Now if we run the tests, they'll fail but not in a great way:

  1) test creating two users with the same email address (FirestormData.UserTest)
     test/firestorm_data/schema/user_test.exs:33
     ** (Ecto.ConstraintError) constraint error when attempting to insert struct:

         * unique: users_email_index

     If you would like to convert this constraint into an error, please
     call unique_constraint/3 in your changeset and define the proper
     constraint name. The changeset has not defined any constraint.
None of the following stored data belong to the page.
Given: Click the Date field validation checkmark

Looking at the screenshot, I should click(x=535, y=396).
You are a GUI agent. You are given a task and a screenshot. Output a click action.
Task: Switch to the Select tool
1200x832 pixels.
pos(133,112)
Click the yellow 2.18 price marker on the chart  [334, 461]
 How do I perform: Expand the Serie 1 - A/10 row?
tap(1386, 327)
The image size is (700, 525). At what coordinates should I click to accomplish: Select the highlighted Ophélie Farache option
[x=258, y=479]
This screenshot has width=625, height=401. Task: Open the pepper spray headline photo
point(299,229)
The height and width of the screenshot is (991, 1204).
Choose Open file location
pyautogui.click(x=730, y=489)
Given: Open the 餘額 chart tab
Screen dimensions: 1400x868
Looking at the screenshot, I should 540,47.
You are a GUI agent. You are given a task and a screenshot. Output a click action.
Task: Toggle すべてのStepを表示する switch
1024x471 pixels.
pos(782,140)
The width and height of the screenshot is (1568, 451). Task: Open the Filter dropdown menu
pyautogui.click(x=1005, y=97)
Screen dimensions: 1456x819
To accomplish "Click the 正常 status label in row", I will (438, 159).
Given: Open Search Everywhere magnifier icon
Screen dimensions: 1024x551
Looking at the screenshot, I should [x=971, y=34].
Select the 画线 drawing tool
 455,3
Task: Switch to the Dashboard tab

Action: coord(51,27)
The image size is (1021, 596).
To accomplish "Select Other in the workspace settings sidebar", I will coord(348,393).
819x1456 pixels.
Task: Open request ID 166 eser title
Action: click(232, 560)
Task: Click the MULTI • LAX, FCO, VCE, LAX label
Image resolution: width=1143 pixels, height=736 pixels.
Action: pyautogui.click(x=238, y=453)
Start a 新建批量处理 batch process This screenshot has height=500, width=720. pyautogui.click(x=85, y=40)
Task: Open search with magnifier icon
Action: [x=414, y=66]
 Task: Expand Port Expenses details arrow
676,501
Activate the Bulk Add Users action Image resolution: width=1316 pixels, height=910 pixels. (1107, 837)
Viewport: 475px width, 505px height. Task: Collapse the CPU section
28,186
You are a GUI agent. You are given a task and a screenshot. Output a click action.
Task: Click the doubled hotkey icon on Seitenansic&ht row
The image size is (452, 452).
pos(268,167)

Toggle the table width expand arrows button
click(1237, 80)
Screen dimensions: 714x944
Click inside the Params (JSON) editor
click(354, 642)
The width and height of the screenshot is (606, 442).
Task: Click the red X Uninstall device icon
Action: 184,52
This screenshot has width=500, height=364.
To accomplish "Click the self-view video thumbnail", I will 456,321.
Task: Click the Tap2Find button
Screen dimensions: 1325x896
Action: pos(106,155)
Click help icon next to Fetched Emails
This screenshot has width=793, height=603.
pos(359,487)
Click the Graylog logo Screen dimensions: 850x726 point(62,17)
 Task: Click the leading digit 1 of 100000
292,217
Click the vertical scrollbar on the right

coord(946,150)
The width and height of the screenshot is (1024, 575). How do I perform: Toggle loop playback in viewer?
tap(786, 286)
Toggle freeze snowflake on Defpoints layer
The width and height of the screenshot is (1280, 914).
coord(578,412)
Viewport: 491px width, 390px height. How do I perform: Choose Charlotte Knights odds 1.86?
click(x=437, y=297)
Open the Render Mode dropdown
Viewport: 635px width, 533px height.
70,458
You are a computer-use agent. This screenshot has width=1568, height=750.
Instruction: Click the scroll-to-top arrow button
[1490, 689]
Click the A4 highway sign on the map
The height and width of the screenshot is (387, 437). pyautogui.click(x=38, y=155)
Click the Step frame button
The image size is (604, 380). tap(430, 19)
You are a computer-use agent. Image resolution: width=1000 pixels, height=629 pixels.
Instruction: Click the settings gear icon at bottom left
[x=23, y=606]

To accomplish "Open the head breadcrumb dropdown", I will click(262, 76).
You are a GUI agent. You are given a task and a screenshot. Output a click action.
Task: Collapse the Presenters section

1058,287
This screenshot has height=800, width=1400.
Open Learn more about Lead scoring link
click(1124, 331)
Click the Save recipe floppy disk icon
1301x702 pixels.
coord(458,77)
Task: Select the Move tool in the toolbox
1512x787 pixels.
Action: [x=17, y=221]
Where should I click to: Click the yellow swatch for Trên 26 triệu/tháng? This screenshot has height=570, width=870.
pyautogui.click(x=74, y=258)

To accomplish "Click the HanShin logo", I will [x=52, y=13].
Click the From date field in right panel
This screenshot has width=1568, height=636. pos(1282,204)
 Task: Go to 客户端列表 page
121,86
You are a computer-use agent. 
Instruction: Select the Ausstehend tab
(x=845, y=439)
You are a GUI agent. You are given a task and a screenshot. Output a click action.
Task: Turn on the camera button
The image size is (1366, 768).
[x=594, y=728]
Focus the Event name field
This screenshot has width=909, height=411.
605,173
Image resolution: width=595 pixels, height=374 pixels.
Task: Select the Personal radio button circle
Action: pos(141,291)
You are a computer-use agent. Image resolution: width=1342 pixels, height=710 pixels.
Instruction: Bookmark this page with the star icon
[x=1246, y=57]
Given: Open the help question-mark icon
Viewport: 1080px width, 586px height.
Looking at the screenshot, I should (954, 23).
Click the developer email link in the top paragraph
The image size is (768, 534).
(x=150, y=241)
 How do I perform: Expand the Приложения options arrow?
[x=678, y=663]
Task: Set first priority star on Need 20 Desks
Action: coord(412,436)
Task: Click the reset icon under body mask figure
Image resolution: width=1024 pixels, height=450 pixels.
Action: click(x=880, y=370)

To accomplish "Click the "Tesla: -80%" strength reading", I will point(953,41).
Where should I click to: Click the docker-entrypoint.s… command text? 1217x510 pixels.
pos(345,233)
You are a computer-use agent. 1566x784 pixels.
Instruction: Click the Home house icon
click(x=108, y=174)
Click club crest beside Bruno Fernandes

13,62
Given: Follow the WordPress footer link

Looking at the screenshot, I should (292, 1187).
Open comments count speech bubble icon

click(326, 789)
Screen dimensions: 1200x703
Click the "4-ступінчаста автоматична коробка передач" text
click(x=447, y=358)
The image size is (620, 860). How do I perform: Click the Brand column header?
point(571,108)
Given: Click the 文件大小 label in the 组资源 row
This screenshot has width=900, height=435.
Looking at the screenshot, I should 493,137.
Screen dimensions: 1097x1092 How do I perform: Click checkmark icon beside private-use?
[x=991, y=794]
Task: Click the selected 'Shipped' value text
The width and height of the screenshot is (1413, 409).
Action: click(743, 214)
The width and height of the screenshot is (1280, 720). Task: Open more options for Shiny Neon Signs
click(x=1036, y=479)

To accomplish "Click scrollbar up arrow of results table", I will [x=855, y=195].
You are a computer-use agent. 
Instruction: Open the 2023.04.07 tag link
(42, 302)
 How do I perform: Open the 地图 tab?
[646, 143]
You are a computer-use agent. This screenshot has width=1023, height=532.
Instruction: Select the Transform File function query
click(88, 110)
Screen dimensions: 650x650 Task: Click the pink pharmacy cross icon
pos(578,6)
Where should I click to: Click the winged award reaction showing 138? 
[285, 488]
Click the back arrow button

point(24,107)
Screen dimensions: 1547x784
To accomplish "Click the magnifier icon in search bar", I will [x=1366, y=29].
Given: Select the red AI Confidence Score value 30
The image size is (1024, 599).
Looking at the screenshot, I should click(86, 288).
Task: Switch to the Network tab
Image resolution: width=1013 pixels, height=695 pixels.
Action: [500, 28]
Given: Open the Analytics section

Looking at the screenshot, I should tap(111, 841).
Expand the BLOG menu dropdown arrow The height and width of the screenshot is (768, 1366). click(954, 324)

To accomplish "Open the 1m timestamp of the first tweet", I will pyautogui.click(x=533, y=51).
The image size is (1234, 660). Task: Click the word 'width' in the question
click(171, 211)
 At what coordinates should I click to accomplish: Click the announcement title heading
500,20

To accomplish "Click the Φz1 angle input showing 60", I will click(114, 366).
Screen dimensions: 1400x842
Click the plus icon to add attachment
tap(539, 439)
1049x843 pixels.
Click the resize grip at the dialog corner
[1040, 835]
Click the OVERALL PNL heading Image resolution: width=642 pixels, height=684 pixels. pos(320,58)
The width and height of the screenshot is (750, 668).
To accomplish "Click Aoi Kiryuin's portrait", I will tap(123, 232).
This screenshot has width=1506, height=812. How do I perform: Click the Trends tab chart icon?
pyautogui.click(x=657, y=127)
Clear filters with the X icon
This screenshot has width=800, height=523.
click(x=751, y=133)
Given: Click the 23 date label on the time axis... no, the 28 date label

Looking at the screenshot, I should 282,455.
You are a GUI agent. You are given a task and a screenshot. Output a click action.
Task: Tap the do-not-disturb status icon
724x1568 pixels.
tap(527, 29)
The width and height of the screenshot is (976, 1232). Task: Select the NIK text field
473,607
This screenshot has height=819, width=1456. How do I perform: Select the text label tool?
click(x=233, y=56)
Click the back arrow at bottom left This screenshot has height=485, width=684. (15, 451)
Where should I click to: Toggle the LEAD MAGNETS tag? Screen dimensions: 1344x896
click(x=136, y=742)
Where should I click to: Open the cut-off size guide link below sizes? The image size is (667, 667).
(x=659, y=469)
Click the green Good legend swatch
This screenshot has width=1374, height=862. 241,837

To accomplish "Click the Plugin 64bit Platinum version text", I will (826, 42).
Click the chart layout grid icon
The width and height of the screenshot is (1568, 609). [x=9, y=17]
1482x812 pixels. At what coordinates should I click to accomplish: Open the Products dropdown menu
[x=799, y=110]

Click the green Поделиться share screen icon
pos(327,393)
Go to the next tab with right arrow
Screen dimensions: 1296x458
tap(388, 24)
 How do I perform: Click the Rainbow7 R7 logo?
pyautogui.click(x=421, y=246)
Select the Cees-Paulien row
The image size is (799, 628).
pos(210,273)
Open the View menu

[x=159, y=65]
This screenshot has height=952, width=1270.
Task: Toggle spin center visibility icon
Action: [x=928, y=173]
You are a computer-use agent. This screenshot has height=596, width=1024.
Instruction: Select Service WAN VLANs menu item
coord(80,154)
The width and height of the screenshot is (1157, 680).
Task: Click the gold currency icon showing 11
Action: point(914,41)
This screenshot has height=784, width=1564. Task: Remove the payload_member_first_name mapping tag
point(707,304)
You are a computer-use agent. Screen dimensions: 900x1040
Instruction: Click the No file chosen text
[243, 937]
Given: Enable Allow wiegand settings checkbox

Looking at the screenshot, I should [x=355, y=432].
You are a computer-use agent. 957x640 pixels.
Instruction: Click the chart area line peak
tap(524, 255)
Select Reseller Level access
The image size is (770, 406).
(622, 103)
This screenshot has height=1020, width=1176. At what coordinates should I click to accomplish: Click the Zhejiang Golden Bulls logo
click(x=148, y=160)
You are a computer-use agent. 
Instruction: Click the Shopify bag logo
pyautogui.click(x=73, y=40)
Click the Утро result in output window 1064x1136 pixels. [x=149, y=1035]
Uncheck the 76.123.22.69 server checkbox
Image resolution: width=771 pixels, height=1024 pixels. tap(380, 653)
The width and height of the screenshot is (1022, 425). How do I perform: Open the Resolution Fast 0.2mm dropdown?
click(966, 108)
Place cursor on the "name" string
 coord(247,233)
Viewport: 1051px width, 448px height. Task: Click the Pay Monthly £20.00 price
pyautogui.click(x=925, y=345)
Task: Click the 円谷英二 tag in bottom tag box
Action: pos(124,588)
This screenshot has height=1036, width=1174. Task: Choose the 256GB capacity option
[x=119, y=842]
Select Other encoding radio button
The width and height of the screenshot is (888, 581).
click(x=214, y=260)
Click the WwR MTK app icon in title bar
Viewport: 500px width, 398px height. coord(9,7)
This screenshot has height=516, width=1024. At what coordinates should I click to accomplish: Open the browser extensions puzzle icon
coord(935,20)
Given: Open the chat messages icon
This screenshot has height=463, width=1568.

Let's add a unique_constraint to our changeset - this will make the insertion convert this uncaught database error into a changeset error on insert:

defmodule FirestormData.User do
  # ...
  def changeset(user, params \\ %{}) do
    user
    |> cast(params, [:username, :name, :email])
    |> validate_required([:email])
    |> validate_format(:email, ~r/@/)
    |> unique_constraint(:email)
  end
end

Now when we run the test, it passes. Let's make it a bit more explicit, so we can see the error that gets returned:

  test "creating two users with the same email address" do
    josh_changeset =
      %User{}
      |> User.changeset(%{name: "Josh Adams", email: "josh@dailydrip.com"})

    assert {:ok, _} = Repo.insert(josh_changeset)
    {:error, new_changeset} = Repo.insert(josh_changeset)
    assert {:email, {"has already been taken", []}} in new_changeset.errors
  end

Nice! It's worth pointing out that constraints are only checked in the case of no validation errors. This is because we have to attempt to insert the record into the database in order to see if the constraints are satisfied, and we don't wish to insert data we know fails our validations.

Different changesets for different contexts

Ecto's changesets provide flexibility over ORMs that have global validations, such as Rails' ActiveRecord. Since our changeset is just a function, we could define an admin_changeset function that is called when admins are interacting with the data, that allowed skipping certain validations. That's a simple example - very often I'll see people add an extra argument to their changeset function that defines the type, and this seems reasonable as well.

The point is, due to the design of Ecto, you can pick and choose how you handle validations to support different scenarios, rather than being constrained to a single validation setup for all contexts.

Summary

In today's episode, we saw how to use Ecto changesets to validate our data and combine database-level data integrity with nice Elixir-side error handling. Changesets are fantastic, and have more flexibility than we could possibly cover in a single drip. See you soon!